======== ENTRIES

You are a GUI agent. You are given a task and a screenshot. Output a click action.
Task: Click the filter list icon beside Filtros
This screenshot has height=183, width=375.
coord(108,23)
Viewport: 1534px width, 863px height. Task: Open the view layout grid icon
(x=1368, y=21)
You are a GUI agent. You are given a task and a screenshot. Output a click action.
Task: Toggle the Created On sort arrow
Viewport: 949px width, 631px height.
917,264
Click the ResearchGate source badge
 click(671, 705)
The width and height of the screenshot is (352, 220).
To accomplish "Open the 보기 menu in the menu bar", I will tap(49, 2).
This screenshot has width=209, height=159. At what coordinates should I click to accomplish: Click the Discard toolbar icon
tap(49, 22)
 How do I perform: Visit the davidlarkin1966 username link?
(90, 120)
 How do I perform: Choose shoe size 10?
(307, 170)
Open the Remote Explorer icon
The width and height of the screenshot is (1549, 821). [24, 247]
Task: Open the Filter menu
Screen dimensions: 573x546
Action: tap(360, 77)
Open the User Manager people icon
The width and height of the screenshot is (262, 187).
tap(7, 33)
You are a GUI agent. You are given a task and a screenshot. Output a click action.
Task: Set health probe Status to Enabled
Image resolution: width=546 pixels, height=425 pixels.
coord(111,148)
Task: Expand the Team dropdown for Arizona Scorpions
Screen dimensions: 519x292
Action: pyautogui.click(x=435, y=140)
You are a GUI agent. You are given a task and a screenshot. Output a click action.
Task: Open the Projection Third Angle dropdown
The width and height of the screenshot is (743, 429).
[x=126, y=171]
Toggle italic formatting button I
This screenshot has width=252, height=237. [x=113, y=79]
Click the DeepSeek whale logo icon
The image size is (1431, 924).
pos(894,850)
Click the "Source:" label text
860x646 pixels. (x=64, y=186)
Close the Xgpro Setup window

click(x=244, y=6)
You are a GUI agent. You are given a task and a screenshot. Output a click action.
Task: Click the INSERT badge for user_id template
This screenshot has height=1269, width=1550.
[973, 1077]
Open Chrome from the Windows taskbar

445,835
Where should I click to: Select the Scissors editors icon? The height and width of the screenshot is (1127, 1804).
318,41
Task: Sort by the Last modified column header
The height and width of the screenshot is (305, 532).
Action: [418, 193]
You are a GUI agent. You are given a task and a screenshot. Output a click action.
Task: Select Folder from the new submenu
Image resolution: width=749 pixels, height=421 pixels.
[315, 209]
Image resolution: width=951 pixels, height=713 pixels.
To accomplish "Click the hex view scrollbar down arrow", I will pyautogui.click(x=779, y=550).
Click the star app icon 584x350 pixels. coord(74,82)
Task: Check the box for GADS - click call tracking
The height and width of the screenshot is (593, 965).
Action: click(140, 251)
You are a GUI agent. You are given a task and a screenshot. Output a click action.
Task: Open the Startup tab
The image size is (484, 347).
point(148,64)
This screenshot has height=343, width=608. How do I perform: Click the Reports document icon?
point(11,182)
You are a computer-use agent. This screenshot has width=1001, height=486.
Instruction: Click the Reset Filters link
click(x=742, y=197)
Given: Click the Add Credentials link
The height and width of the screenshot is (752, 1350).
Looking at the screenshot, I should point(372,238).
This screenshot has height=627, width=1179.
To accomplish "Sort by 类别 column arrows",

================

In the part of the listing above that opens with the line containing "Task: Check the" and closes with the line containing "click(x=742, y=197)", replace "Reset Filters" with "Clear Filters" and reproduce those lines with nothing else altered.

* **ANSWER FOR THIS EXERCISE**:
Task: Check the box for GADS - click call tracking
The height and width of the screenshot is (593, 965).
Action: click(140, 251)
You are a GUI agent. You are given a task and a screenshot. Output a click action.
Task: Open the Startup tab
The image size is (484, 347).
point(148,64)
This screenshot has height=343, width=608. How do I perform: Click the Reports document icon?
point(11,182)
You are a computer-use agent. This screenshot has width=1001, height=486.
Instruction: Click the Clear Filters link
click(x=742, y=197)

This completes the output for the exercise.